> WHAT IS ASKED: Rewrite the records starting with the line containing "Click the 'gather'" and going on through the line containing "pyautogui.click(x=574, y=160)" as a Markdown table with the columns Row and Line, leaving out blank lines.

Items from a dataset
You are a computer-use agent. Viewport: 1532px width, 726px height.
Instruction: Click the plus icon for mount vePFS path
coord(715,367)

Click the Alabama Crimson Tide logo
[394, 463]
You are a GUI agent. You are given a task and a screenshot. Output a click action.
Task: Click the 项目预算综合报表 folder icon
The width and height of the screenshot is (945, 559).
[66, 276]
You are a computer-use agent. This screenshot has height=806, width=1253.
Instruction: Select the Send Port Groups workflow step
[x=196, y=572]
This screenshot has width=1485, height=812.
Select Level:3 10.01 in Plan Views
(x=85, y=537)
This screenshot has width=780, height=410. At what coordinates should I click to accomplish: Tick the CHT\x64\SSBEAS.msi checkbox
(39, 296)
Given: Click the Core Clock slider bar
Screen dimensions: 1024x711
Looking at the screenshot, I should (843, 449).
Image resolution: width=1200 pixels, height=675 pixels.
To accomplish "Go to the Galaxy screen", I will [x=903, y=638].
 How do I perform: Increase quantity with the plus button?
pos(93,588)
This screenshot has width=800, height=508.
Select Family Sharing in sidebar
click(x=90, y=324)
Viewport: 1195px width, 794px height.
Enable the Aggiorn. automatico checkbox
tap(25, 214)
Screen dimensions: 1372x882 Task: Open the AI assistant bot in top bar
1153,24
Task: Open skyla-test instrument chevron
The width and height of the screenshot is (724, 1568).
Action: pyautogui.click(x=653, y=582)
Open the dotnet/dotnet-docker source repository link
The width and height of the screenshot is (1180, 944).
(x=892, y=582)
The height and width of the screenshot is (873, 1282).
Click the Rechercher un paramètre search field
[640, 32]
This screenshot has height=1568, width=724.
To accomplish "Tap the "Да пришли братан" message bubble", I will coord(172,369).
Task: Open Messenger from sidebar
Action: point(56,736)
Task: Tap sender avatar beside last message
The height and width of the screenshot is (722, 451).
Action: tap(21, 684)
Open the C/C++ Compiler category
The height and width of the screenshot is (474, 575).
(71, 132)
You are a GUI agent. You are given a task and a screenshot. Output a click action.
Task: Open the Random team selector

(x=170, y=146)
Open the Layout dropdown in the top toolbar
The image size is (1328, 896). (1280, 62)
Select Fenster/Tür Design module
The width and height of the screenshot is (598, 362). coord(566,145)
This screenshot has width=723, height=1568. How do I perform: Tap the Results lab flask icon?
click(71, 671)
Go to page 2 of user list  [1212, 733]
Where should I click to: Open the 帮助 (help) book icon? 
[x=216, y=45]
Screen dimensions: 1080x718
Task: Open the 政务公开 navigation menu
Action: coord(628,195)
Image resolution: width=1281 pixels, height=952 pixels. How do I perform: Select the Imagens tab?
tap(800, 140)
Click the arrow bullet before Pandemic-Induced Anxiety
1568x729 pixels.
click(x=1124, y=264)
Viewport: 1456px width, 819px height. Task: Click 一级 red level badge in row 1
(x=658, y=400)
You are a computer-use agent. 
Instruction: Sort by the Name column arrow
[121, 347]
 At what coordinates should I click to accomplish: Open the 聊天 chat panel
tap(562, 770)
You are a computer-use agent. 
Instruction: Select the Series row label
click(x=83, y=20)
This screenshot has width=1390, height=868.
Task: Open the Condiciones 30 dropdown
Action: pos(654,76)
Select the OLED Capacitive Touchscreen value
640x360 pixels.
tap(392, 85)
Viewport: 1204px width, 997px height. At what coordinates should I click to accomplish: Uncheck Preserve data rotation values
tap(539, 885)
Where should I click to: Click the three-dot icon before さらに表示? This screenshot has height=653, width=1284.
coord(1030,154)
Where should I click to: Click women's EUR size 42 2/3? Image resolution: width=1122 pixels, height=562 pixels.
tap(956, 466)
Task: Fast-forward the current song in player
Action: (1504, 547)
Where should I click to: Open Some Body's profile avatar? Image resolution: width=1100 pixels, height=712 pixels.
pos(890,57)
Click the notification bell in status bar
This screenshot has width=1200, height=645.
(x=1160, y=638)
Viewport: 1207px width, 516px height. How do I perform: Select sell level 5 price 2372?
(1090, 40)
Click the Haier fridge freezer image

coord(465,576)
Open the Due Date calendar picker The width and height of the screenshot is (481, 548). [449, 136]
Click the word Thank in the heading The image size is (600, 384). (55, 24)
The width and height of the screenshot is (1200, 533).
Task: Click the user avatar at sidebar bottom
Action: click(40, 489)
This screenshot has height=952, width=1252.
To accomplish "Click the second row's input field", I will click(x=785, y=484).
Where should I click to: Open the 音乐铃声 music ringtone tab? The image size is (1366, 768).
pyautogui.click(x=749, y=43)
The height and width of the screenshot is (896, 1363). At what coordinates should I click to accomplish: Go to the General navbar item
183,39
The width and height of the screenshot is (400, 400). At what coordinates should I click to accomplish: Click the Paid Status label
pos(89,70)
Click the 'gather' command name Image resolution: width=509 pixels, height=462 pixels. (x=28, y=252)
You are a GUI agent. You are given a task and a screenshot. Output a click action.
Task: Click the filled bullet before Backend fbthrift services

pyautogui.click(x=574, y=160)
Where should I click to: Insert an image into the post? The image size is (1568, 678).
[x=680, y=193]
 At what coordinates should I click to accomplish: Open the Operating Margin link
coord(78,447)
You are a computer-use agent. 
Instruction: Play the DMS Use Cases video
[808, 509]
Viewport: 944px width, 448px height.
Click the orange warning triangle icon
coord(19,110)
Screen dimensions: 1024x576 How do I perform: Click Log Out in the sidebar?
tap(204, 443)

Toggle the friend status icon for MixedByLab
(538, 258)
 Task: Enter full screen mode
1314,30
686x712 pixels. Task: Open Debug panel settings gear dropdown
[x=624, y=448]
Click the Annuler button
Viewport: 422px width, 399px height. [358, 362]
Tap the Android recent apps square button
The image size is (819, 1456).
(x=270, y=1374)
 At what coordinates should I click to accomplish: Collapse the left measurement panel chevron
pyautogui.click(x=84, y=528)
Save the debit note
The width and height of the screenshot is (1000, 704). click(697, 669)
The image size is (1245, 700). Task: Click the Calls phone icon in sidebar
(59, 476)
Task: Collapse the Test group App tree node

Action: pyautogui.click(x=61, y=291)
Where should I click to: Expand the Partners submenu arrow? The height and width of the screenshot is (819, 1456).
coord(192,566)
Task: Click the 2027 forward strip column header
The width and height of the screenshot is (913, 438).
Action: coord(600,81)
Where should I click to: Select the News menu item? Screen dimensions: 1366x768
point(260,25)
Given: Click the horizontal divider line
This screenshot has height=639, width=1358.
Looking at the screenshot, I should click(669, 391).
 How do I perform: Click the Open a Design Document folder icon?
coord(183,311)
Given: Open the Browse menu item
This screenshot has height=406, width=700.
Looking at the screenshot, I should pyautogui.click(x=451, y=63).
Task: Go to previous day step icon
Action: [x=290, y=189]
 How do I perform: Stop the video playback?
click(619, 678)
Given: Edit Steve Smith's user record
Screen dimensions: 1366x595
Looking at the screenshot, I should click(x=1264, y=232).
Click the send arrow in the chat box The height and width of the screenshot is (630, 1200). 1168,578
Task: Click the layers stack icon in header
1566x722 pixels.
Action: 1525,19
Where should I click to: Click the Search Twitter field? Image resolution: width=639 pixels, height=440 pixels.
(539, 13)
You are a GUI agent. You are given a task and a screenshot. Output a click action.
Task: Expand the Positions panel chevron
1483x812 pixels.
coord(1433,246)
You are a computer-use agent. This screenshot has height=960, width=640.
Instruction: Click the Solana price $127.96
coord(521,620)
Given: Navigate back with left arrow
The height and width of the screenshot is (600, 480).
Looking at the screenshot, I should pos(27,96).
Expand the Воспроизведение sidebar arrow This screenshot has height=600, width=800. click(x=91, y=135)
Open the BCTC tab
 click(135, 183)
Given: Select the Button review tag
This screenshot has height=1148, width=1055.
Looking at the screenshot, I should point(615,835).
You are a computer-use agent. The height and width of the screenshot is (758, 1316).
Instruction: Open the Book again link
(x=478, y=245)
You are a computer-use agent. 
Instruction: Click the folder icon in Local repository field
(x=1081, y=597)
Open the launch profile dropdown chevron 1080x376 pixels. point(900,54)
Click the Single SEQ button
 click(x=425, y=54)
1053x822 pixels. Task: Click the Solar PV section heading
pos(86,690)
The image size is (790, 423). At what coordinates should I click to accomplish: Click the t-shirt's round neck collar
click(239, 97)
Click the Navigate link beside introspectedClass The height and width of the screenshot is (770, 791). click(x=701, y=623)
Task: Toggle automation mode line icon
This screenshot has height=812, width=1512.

> SOLUTION TO THE PROBLEM:
| Row | Line |
|---|---|
| 1 | Click the 'gather' command name Image resolution: width=509 pixels, height=462 pixels. (x=28, y=252) |
| 2 | You are a GUI agent. You are given a task and a screenshot. Output a click action. |
| 3 | Task: Click the filled bullet before Backend fbthrift services |
| 4 | pyautogui.click(x=574, y=160) |